UC System Gets $15 Million To Address Climate Concerns

The University of California system has received $15 million in state grants to research various products to help tackle the climate crisis.
According to a release from the UC system, the grants are part of a $185 million partnership between UC and the state. Each UC school will get a two-year grant to focus on projects that will help California communities vulnerable to climate disasters.
UCLA plans to use the money to develop an exterior paint that helps buildings stay cooler, according to Dina Lozofsky, senior director of business development in UCLA's Tech Development Group, which manages the funding.

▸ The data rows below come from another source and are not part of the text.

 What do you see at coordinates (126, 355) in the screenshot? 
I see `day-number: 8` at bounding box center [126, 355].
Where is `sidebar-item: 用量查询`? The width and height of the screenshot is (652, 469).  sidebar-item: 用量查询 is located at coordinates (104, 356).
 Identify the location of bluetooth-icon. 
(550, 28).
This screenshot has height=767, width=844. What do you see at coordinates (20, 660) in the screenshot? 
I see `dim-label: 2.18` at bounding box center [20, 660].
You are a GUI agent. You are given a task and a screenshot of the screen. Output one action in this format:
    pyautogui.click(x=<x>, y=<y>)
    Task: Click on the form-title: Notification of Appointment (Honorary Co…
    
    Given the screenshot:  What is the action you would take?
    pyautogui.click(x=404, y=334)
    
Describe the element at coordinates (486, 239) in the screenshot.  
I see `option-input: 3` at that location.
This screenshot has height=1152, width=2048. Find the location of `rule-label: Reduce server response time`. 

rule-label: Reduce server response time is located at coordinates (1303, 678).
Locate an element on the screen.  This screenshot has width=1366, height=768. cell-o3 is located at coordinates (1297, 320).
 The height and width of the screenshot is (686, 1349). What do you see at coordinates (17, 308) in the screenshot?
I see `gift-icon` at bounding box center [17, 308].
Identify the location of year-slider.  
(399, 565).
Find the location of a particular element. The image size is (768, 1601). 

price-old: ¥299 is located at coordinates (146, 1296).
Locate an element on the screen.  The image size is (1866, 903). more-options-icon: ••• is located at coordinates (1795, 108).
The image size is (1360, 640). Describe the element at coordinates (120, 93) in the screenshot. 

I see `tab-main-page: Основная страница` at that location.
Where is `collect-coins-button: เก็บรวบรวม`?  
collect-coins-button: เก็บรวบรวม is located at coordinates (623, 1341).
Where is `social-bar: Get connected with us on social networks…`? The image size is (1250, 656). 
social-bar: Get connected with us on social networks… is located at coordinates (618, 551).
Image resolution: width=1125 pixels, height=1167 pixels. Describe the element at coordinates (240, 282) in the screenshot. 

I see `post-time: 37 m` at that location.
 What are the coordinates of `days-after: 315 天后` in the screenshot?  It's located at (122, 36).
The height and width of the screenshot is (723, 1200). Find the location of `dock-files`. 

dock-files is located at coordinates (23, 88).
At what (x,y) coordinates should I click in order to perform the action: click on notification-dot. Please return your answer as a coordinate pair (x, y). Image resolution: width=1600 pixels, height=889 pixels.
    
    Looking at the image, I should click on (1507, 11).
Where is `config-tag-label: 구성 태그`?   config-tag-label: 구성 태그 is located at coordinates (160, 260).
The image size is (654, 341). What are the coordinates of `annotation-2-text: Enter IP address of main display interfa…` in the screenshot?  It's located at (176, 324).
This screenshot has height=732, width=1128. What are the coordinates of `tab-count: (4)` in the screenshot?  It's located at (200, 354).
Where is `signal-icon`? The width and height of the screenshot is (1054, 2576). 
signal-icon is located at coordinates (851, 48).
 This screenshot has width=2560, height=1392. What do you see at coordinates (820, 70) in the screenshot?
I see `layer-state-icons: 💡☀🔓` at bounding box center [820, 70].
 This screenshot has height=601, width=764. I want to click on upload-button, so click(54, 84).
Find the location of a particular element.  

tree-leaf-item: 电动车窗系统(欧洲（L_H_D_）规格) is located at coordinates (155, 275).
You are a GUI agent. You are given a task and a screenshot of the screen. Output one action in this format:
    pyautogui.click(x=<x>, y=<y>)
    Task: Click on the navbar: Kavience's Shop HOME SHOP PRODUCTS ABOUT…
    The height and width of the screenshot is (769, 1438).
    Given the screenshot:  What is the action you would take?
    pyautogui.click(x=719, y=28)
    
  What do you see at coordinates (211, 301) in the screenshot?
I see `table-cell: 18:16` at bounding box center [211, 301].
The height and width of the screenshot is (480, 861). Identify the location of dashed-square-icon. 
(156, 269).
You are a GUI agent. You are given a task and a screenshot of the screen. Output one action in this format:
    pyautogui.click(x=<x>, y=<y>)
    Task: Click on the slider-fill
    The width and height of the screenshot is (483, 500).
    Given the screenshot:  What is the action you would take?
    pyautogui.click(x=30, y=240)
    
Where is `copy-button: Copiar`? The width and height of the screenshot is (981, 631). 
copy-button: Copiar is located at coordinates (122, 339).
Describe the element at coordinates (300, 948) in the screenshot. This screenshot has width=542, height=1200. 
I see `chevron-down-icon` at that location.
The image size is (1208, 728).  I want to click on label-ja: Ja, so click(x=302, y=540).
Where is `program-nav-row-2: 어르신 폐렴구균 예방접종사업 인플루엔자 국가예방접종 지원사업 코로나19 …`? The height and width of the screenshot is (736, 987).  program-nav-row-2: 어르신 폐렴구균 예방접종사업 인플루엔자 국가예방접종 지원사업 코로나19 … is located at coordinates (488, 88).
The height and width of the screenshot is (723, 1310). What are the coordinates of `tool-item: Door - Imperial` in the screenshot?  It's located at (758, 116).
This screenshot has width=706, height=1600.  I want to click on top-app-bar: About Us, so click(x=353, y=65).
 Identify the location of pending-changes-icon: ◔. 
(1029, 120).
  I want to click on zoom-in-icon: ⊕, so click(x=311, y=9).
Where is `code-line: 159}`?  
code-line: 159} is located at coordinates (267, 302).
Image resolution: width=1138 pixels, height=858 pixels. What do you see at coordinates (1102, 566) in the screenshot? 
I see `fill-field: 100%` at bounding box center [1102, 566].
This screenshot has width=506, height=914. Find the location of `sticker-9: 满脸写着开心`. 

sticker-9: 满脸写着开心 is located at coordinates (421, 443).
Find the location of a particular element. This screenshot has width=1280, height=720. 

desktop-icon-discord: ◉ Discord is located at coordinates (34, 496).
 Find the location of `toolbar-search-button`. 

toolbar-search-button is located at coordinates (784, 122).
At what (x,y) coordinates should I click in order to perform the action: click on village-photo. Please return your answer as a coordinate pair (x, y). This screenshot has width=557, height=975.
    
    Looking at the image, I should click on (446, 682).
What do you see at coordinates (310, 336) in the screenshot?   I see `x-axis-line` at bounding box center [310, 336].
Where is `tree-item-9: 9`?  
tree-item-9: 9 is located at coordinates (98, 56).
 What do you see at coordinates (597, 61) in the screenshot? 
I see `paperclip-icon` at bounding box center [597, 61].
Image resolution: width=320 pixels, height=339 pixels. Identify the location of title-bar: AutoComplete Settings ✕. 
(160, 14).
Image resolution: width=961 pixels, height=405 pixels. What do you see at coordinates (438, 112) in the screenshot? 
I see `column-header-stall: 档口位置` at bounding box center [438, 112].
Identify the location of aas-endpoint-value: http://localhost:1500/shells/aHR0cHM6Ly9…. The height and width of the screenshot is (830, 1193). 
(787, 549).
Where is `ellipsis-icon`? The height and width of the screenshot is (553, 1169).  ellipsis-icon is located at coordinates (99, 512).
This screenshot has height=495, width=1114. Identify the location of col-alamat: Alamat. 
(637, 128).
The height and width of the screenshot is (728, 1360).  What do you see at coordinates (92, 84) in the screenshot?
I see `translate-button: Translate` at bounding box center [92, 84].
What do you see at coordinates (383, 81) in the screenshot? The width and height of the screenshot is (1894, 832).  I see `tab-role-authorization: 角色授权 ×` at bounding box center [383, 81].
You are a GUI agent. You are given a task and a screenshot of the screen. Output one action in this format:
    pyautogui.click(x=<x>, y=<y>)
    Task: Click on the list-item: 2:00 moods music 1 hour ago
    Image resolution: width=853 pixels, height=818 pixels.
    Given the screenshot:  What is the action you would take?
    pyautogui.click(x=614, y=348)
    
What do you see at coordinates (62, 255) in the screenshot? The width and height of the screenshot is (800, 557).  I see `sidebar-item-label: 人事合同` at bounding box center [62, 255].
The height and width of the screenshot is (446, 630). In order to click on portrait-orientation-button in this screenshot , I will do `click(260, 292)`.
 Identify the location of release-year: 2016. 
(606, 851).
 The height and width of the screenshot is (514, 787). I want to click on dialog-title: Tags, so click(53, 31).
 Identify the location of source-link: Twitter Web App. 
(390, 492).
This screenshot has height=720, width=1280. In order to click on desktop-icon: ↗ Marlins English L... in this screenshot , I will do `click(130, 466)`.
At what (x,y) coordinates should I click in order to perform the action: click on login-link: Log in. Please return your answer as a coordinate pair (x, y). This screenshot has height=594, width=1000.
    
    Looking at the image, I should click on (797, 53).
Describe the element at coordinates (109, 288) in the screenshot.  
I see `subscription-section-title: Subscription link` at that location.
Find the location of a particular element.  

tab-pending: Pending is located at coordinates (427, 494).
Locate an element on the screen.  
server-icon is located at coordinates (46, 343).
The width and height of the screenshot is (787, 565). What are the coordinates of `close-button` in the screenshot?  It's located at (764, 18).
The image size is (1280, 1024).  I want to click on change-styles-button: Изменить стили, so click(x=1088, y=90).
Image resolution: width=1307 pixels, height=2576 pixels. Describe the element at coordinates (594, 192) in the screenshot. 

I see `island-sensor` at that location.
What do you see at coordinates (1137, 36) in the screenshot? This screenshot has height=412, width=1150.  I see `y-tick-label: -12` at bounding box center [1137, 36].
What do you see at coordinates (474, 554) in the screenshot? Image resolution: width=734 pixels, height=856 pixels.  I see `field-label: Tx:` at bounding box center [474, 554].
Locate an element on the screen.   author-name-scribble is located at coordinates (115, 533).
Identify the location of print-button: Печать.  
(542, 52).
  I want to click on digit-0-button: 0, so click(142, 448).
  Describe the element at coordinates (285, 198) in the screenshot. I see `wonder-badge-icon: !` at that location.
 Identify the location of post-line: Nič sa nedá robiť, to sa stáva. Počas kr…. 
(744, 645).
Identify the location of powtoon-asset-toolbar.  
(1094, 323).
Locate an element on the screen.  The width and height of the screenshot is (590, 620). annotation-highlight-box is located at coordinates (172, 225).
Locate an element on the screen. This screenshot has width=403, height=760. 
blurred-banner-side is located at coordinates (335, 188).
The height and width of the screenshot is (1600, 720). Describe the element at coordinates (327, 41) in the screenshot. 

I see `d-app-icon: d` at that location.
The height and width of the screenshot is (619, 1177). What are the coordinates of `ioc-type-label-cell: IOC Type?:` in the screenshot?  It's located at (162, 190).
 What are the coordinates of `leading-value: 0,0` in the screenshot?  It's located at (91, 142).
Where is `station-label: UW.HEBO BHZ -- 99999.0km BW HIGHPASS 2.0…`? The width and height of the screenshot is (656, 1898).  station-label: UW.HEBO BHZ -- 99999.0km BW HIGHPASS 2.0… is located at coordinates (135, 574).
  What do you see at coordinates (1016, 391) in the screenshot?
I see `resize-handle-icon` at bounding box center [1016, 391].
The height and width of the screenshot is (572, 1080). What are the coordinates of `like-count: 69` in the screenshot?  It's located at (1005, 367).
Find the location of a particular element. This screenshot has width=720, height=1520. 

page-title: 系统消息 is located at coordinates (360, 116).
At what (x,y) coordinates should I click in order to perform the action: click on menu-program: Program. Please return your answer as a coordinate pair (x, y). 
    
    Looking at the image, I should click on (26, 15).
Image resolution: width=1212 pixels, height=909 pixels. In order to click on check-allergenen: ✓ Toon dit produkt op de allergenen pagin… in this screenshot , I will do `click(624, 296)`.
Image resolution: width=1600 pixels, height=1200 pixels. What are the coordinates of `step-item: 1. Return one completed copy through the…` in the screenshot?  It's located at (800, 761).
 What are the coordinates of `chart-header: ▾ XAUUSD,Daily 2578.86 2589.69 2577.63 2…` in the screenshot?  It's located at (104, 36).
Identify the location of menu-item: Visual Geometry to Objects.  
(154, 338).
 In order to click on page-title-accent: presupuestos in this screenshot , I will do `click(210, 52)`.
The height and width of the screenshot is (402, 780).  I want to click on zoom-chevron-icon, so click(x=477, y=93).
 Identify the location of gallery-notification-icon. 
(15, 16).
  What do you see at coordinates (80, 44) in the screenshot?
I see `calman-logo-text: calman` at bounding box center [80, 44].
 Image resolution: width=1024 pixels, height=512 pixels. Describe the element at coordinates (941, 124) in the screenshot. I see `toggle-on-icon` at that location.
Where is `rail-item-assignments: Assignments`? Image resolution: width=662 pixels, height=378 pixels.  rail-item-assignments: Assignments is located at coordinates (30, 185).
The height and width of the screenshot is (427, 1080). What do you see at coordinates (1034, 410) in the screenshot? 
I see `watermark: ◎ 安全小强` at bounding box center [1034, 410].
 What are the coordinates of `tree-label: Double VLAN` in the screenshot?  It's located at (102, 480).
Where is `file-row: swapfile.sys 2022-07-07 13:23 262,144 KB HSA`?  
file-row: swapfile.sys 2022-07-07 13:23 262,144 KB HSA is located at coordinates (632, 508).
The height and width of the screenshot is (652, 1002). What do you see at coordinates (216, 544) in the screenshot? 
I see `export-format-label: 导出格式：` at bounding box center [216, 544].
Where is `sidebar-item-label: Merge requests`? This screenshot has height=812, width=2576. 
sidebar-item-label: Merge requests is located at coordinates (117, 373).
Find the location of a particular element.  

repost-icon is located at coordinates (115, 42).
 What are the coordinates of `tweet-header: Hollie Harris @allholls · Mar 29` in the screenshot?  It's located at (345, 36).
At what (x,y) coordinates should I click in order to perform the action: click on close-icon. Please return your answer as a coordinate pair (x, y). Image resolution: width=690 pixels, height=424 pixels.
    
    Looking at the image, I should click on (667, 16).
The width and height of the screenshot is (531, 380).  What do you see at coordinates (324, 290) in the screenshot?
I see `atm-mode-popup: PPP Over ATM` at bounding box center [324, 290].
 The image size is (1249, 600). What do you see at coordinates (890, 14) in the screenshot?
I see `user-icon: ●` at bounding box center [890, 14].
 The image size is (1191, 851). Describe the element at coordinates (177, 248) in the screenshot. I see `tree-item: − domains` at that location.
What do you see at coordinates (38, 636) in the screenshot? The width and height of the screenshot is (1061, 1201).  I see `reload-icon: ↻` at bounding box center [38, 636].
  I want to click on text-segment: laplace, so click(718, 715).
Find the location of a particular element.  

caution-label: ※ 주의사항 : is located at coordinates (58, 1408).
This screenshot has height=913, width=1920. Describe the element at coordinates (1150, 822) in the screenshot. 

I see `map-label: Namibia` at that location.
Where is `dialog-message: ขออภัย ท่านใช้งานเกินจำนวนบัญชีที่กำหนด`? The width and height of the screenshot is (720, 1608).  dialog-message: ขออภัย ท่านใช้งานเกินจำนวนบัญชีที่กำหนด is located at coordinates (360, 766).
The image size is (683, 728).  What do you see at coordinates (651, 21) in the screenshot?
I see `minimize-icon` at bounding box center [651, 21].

"If you can cover these with a paint that radiates the heat away, you will need less air conditioning," she said. "It will be cooler where you don't have enough air conditioning. And so this this is good just in general for climate action, but also for some of our most vulnerable communities."
Lozofsky added that the focus for all the UCs are projects where technology in the lab can quickly be commercialized and used in the real world.
UC Riverside plans to utilize grant money to launch what it calls the OASIS Entrepreneurial Academy, "which will offer education, mentorship and help with commercialization to climate innovators from across the Inland Empire," according to a statement.
Elsewhere, UC San Francisco will focus on the effects of wildfire smoke on people in the Bay Area, using funds to develop data and clinical response plans.
An additional $80 million in grants for higher ed researchers all over California is expected to come later in the year, according to the UC system.